Iran boss complains there is ‘no justice’ after Iran’s World Cup exit
Iran coach Carlos Queiroz launched a blistering attack on FIFA and the use of VAR following his side’s World Cup exit.
Iran were held to a 1-1 draw with Portugal on Monday evening, but Queiroz was outraged when Cristiano Ronaldo was not sent off in the final 10 minutes for an off-the-ball elbow on Morteza Pouraliganji.
The incident was reviewed on the pitchside screens by referee Enrique Caceres after a VAR referral, but he decided a yellow card would suffice.
And during a 10-minute rant in English during his post-match press conference, Queiroz said he could not understand the decision.
He said: “The reality is you stop the game for VAR and there is an elbow. An elbow is a red card in the rules. The rules don’t say if it is Messi or Ronaldo it’s a little bit.
“Going back to the story about my daughter yesterday, I need to know if I am a grandfather or not. I don’t want to know if my daughter is ‘a little bit’ pregnant or there is evidence.
“It is a red card. The question, for me, is not about the referees. It is about the attitude and the bravery and the character.
“The decisions must be clear for everybody, for the people. In my opinion, Mr Infantino and FIFA, VAR is not going well. That is the reality.”
He added: “The truth must be respected and we need to know who is refereeing the games. I am not in a good mood, as you can see.
“If you implement VAR then to make mistakes is not human. To make mistakes is when a man alone on the pitch could not see something. We accept that.
“But when you have high-technology, training, thousands of dollars spent on one system and five guys sitting upstairs and they don’t see an elbow.

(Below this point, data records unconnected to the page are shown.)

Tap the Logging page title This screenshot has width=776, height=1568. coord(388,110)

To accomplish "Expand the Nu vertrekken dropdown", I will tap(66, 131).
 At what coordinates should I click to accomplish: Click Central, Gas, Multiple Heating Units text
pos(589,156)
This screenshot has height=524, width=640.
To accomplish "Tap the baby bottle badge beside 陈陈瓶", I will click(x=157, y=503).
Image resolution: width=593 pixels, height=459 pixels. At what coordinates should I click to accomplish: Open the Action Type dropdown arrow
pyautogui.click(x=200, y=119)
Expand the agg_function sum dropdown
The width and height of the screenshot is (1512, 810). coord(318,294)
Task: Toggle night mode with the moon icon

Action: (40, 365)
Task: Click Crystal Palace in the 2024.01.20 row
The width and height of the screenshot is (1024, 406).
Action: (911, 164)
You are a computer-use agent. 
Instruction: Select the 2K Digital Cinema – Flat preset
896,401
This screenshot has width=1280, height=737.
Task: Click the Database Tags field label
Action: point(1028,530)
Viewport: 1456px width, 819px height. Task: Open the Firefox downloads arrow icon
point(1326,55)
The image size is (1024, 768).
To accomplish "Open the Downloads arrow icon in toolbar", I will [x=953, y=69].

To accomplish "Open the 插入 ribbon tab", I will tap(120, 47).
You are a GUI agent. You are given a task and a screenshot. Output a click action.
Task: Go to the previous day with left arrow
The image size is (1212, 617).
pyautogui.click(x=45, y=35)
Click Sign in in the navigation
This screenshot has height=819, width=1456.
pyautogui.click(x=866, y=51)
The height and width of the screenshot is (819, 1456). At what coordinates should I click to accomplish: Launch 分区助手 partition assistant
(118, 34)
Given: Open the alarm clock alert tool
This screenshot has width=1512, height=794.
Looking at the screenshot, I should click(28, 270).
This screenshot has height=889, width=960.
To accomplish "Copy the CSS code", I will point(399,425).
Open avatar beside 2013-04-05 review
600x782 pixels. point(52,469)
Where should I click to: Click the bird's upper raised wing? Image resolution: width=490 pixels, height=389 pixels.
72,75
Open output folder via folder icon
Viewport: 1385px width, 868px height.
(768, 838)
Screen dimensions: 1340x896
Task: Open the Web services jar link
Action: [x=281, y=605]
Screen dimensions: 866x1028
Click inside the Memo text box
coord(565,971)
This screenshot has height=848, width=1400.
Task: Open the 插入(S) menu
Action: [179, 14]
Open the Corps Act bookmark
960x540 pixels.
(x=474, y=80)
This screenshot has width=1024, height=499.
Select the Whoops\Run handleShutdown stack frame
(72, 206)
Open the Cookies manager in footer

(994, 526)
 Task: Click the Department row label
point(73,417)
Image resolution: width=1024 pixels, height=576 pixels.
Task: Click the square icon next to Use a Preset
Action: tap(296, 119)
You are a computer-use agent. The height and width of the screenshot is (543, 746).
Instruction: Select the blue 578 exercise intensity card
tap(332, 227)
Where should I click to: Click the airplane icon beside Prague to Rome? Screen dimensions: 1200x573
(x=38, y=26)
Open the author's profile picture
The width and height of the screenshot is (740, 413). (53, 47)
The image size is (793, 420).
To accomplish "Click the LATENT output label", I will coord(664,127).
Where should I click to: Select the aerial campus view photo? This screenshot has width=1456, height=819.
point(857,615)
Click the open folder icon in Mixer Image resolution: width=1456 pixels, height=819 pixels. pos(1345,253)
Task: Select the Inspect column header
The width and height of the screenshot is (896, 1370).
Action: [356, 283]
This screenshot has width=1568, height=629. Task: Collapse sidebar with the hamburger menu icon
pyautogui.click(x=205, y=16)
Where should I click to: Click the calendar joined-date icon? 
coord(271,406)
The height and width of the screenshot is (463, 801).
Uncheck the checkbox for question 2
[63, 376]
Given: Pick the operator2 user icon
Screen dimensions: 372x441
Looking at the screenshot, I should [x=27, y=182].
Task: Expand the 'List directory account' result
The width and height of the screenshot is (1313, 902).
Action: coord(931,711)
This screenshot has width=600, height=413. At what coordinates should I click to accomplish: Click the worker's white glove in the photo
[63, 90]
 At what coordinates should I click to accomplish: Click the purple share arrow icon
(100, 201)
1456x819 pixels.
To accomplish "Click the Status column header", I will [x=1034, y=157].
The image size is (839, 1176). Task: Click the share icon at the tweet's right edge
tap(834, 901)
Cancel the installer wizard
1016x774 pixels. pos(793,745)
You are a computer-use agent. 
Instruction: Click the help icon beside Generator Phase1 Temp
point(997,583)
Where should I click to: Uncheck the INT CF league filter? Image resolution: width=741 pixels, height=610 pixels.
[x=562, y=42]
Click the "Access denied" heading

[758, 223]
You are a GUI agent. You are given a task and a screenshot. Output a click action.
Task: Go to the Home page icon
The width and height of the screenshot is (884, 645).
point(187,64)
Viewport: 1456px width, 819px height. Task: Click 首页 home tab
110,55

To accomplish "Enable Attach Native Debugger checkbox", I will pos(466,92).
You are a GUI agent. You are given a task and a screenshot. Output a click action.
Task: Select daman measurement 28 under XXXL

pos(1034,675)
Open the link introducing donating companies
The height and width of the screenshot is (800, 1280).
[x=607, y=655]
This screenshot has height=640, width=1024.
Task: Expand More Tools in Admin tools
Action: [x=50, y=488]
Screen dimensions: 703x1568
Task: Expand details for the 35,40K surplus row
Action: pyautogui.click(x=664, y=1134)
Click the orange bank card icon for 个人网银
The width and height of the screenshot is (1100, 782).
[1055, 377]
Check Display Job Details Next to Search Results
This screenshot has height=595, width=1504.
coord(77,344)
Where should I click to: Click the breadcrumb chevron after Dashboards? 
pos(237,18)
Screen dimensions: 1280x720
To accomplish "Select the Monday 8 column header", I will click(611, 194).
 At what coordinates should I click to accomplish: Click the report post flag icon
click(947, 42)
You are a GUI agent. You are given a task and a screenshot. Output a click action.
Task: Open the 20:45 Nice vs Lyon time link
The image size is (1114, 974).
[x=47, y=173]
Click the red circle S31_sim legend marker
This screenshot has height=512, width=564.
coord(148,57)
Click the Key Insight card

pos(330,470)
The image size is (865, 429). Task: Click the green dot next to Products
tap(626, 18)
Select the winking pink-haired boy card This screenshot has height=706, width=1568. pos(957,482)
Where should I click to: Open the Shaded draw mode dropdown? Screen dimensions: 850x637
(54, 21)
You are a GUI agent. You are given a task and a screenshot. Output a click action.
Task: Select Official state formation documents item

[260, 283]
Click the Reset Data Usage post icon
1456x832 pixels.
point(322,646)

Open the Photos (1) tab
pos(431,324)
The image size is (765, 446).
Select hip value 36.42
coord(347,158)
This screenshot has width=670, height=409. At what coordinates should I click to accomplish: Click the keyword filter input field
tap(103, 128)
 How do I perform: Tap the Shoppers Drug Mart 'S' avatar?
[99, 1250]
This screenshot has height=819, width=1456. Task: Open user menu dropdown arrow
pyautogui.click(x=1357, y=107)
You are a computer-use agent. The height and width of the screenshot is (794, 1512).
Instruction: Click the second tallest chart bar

“It’s a yellow card? Give me a break.”
Portugal took the lead through Ricardo Quaresma’s first-half goal and equalised through an injury-time penalty by from Karim Ansarifard, which was awarded with the use of VAR for a handball by Cedric Soares.
However, Queiroz insisted there was no justice following his side’s exit.
“We brought prestige to the World Cup,” he said.
“It was a very competitive World Cup game, minute-by-minute, duel-by-duel, playing against one of the best teams in the world.
“But I think Iran, without any doubt in my opinion, with the discipline, with the attitude, with the way we controlled the game, if there was some justice in football – which doesn’t exist – only one winner would have come out in this game. And that winner should be Iran.
“They controlled the game and they passed – that’s normal – but in terms of managing the game, in terms of competitive attitude, attacking decisions and mentality I think we deserved to win the game.”